Although systemic reactions to local anesthetics cannot be avoided completely, several recommendations may aid in the reduction of the incidence of adverse outcomes. Limiting the total dose of local anesthetic administered, frequent negative aspirations for intravascular injection, divided dosing, and an epinephrine test dose may serve to minimize complications.18 With regard to maximum total dose, current recommendations are not evidence based, and the practitioner must take into account the site of injection, the presence or absence of epinephrine, and patient-specific factors that may influence the pharmacokinetics of the local anesthetic, including pregnancy, age, and coexisting disease.19 Although current recommendations vary from country to country and among manufacturers, broadly accepted maximum doses, applicable to systemic absorption, may serve to complement clinical acumen .
Conclusion
The gynecologist/obstetrician is often solely or primarily responsible (in conjunction with nursing staff) for analgesia/sedation and regional blocks during office-based and outpatient procedures.
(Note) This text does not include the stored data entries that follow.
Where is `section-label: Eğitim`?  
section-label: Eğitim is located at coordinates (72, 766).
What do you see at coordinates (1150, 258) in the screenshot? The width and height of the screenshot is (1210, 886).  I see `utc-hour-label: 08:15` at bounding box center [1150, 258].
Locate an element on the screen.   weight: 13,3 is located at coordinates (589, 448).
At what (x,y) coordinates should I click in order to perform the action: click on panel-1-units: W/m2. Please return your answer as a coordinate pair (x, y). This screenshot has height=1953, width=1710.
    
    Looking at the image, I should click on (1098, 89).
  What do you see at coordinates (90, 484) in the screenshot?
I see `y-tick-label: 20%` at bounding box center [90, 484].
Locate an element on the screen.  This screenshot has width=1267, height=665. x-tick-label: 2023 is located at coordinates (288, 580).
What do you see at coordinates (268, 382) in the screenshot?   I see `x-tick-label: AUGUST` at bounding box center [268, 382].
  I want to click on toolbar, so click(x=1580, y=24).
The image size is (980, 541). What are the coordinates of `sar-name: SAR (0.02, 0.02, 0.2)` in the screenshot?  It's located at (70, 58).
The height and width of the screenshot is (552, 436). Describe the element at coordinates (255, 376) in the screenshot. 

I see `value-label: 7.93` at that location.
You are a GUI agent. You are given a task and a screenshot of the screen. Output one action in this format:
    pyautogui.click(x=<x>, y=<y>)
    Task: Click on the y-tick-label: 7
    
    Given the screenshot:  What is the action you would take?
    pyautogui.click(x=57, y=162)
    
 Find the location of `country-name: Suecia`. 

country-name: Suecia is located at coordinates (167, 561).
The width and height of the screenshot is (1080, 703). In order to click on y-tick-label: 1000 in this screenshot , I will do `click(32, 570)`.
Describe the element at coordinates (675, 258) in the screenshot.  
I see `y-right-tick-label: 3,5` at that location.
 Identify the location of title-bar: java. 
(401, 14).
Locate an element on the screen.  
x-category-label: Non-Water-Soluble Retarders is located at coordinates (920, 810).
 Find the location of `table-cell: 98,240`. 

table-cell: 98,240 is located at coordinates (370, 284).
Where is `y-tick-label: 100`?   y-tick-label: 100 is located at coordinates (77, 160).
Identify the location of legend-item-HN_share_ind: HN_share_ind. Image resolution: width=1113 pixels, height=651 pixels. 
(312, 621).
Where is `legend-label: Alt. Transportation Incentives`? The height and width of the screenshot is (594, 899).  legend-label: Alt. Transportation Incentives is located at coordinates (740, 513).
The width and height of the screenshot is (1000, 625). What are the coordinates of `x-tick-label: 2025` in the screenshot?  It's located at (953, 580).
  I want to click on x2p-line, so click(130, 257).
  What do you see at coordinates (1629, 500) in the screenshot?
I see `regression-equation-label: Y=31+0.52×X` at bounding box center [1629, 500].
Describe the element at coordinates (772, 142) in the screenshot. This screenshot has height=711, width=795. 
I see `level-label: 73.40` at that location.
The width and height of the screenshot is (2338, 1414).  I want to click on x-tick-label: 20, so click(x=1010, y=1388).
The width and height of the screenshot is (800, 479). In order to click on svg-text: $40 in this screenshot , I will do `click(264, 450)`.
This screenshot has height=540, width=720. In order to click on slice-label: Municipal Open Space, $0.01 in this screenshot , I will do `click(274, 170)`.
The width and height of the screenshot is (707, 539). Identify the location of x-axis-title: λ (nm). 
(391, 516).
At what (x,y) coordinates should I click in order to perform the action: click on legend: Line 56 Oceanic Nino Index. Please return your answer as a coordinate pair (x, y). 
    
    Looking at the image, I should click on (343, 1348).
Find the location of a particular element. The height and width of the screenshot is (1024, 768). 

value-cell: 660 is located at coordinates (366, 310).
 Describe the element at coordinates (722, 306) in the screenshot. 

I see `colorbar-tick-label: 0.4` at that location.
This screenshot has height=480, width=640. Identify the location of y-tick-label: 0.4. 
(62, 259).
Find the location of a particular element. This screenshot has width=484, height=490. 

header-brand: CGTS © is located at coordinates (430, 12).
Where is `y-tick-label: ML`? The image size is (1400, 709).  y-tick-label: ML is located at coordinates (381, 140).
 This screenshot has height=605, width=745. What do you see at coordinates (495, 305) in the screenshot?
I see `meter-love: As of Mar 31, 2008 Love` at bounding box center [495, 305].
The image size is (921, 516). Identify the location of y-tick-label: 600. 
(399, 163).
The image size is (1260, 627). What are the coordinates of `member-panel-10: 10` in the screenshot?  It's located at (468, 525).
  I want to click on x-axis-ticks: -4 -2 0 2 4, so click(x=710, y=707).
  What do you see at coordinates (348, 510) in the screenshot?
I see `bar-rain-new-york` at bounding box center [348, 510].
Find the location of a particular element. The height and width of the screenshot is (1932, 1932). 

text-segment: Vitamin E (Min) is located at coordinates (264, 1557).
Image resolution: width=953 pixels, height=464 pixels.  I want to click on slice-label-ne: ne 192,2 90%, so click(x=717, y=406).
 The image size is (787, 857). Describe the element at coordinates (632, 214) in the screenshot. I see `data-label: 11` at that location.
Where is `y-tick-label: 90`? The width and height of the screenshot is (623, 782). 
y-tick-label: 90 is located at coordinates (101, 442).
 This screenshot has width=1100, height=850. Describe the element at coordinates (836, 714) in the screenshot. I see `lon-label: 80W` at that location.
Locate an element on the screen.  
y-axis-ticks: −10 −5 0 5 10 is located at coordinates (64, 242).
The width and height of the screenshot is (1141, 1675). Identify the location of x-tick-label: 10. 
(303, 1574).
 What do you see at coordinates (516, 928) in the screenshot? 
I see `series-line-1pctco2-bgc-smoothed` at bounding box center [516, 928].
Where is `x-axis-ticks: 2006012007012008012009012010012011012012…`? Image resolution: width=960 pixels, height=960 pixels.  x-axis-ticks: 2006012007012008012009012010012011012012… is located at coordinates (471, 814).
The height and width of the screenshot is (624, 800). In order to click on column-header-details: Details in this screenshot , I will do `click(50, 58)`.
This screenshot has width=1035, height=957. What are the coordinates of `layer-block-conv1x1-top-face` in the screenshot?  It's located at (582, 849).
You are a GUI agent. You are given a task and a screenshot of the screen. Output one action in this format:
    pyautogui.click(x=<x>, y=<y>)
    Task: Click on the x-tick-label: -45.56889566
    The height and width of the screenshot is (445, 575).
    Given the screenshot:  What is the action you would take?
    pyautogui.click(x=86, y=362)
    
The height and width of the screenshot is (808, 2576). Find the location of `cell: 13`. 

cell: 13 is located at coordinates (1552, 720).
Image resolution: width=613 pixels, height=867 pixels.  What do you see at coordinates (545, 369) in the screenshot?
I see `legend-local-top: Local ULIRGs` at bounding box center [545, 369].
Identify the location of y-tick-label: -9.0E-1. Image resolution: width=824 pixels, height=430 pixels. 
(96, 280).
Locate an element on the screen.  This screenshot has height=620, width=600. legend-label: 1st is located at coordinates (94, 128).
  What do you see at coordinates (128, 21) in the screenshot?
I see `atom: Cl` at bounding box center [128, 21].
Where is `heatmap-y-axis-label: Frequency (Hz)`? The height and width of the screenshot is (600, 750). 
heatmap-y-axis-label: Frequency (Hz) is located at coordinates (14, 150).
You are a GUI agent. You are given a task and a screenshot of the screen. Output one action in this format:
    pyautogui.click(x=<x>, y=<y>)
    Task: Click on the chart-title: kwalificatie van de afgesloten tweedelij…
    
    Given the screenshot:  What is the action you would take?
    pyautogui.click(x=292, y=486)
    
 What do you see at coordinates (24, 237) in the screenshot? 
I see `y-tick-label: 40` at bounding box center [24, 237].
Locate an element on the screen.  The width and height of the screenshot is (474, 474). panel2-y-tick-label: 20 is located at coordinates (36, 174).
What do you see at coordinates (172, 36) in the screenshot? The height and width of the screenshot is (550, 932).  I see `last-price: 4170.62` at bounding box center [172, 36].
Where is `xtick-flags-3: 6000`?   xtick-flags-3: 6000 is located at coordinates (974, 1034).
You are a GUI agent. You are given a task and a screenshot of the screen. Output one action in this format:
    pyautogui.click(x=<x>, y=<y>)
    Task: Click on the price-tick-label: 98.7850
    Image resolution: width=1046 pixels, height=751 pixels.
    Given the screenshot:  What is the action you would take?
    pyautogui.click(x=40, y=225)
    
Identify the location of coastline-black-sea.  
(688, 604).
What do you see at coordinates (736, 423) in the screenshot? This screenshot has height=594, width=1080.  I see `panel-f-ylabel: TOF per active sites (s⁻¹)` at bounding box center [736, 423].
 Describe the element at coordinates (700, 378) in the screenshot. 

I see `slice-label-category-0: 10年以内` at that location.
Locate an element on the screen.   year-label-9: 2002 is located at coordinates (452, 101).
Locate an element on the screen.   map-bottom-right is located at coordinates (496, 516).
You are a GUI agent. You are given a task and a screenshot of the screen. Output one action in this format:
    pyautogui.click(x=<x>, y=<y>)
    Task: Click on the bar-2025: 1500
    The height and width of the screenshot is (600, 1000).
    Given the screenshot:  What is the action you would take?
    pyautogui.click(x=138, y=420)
ASA guidelines for the provision of analgesia/sedation for nonanesthesiologists, reviewed in this article, provide helpful recommendations to maximize patient safety during office-based and outpatient procedures. A working knowledge of the drugs commonly used, including hypnotics, sedatives, analgesics, and local anesthetics, and preparedness to rescue a patient in the event of apnea, cardiovascular collapse, or local anesthetic-induced toxicity, are additional indispensable tools.